SALISBURY – The Rowan-Salisbury School Board on Monday looked to gather more information on how a popular new approach to education in recent years can help reach every student.

In a traditional elementary school, there are six grades — Kindergarten through fifth — and the content in all subject areas is set for each grade. That means everyone in second grade learns the same material. Competency-based education dismantles the traditional grade-level system and, instead, assigns students levels in different subjects based on their mastery of material.

A student could be a level five in reading but a level three in math, or vise versa. In the context of competency-based education, students are taught based on what level they are at rather than where the content of a class is.

Morgan Elementary Principal Derek DiStefano is making the new learning model part of the renewal plan at his school, and he was one of the people leading discussion at one of three tables the school board visited during its Monday night work session.

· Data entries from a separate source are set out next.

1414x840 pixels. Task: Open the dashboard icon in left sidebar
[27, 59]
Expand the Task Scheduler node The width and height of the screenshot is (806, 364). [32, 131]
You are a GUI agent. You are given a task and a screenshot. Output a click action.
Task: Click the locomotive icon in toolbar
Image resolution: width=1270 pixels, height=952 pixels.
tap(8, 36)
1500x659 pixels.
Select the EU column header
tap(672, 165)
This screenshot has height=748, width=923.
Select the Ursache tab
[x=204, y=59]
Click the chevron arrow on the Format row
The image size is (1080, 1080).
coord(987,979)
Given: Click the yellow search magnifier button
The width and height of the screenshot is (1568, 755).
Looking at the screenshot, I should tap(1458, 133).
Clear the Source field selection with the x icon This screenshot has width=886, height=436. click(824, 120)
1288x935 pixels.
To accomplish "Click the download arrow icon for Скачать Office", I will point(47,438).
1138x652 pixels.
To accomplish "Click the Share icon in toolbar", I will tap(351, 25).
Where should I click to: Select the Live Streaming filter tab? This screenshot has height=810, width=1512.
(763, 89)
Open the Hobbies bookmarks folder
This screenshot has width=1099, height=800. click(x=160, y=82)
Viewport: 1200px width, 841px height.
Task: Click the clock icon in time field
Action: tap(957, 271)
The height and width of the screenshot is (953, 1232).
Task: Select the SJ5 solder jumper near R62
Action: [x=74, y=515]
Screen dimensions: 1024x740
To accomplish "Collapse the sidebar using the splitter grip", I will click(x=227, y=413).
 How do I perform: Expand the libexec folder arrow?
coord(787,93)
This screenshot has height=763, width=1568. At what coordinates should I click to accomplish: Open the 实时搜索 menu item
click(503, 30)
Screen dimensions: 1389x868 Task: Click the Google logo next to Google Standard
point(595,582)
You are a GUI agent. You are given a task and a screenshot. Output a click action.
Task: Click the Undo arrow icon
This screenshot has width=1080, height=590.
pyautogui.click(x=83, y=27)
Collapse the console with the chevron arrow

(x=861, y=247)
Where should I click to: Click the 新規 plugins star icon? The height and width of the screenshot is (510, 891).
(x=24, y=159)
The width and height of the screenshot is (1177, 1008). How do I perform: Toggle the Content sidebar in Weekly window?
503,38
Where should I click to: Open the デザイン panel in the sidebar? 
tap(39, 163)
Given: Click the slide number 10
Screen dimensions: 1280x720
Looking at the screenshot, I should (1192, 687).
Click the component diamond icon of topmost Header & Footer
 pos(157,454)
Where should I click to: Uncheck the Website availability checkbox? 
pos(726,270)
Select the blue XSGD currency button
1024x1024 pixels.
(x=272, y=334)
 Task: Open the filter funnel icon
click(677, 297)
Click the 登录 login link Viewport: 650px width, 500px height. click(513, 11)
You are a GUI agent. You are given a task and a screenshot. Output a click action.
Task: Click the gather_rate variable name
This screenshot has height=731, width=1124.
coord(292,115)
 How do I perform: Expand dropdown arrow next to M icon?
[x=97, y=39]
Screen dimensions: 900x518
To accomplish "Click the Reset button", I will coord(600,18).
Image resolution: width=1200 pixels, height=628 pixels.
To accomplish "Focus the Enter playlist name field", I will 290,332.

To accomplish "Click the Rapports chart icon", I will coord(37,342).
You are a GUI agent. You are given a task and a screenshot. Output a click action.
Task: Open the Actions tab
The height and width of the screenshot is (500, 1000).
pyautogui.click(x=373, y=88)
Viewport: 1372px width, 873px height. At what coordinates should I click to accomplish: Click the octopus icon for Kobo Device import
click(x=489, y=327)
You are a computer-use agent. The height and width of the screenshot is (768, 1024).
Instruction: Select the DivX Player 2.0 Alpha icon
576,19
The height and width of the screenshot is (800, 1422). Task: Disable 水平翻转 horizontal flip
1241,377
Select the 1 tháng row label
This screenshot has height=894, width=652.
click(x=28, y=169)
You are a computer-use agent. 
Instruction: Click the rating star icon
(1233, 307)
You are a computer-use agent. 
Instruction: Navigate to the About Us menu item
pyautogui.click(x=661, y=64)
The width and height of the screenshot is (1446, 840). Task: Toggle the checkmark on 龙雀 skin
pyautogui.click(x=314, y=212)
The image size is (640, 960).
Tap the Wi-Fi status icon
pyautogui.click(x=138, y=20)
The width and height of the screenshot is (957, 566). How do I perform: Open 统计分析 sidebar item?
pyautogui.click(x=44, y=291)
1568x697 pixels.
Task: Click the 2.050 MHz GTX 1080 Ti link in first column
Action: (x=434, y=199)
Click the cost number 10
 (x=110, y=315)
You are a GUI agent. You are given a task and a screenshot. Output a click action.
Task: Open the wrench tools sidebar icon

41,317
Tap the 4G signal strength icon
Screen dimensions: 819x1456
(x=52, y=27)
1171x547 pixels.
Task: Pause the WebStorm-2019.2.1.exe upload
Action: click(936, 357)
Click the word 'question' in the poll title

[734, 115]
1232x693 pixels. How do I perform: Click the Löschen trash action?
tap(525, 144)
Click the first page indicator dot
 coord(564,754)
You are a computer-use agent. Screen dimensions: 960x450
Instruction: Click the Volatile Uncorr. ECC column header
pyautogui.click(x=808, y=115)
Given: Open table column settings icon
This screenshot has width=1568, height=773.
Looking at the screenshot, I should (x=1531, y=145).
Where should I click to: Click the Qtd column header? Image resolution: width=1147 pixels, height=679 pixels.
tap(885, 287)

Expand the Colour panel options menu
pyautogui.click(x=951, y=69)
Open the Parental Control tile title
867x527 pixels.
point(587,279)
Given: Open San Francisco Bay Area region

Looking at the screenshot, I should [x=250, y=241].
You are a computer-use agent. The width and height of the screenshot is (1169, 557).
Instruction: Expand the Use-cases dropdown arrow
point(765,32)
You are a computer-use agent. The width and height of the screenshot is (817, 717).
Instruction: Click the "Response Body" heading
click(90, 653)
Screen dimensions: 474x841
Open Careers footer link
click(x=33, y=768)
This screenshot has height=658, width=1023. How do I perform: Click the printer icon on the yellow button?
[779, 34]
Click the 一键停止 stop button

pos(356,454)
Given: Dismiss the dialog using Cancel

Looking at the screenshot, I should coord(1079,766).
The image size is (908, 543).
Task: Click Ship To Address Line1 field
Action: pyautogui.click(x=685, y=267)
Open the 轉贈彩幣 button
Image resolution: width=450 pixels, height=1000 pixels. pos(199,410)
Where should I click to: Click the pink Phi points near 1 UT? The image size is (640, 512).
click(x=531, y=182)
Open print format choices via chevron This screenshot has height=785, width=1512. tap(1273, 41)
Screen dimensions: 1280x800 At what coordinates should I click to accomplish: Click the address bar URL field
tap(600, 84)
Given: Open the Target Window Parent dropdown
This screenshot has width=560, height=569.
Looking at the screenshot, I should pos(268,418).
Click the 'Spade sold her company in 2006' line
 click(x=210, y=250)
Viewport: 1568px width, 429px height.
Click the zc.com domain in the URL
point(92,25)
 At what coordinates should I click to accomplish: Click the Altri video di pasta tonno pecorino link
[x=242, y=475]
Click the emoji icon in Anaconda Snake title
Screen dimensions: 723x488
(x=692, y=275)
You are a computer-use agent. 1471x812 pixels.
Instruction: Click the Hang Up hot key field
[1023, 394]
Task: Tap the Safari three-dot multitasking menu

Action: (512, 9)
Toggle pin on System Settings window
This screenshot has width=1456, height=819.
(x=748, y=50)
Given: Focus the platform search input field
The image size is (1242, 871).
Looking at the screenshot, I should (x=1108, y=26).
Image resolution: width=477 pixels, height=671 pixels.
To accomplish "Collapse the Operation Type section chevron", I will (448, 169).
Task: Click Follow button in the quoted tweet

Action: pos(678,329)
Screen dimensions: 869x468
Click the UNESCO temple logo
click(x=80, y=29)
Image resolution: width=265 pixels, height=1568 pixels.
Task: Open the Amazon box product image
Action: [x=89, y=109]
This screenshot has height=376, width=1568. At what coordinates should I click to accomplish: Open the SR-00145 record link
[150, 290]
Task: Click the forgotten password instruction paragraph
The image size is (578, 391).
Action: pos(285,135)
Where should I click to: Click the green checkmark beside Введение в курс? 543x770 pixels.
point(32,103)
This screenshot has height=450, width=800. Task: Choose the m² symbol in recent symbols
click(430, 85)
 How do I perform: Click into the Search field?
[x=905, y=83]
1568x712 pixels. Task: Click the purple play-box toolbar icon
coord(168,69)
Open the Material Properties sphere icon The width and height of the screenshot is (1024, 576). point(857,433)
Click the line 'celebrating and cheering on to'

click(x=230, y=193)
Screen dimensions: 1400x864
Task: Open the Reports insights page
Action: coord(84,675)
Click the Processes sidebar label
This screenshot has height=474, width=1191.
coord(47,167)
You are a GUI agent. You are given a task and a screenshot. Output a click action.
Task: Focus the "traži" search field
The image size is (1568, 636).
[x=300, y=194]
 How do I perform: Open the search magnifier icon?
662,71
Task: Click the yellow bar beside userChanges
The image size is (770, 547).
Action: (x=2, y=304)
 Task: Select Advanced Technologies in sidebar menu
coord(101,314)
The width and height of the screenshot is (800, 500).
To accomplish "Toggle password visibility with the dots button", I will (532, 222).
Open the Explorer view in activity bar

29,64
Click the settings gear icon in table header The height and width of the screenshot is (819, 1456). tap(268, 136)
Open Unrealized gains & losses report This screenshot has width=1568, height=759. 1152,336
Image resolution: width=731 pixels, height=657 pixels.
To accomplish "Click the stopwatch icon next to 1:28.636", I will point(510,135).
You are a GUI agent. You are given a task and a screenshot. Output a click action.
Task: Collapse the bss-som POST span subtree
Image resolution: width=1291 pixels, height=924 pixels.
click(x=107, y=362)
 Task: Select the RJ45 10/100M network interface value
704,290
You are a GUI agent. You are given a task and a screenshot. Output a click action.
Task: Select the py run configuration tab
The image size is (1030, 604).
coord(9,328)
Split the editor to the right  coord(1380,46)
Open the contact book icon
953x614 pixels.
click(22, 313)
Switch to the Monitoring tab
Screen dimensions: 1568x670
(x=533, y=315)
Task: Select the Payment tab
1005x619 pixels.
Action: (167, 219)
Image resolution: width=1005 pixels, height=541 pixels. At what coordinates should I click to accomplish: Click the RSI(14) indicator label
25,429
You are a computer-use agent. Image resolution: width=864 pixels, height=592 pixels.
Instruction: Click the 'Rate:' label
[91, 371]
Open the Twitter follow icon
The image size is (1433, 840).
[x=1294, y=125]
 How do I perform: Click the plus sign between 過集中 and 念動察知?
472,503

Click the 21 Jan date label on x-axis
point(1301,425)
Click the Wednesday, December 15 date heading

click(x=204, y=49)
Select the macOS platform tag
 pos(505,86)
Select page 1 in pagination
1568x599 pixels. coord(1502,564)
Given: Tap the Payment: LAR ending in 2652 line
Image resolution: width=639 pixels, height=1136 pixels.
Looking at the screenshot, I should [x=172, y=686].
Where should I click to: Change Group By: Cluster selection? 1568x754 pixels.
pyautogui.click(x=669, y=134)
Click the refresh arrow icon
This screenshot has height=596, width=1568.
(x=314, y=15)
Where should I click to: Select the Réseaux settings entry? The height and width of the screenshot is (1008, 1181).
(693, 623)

DiStefano described what giving a student a zero on an assignment accomplishes. A zero gives a student “an out,” he said.

The student did not attempt the material, they may have not learned anything and the zero has no immediate consequences attached, he said. A zero also represents an easy way for teachers to write off struggling students without addressing their issues, he said.

DiStefano said there is no way to come back from a zero. A zero on a major assignment can massively affect a student’s grade and cause that student to give up completely.

A zero also does not mean the student does not know anything. It usually means they did not attempt an assignment, and that does not describe mastery of the material being taught.

DiStefano also pointed out the advantages for students who have mastered a piece of material quickly: rather than being assigned graded, repetitive work as their classmates catch up, those students can continue to the next lesson while the teacher spends more time supporting anyone who is not moving as quickly. Competency-based education would allow students to progress through levels in different subjects, rather than grades.

A student could be at a level No. 2 in one area and be No. 4 the next year.

“We may open a year at some of our struggling schools, with what they currently have, three level one math classes, when they open under a competency-based system they now have six,” DiStefano said. “Teachers that were teaching third and fourth grade are now teaching level one math content, because that’s where the needs of their students are at the time.”

Board member Travis Allen asked how competency-based education would affect a teacher if there were students at different levels in one classroom. But DiStefano said the end goal for competency-based education is that grade-level teaching would go away. Instead, teachers would have classrooms with students at the same level for a particular subject they were teaching.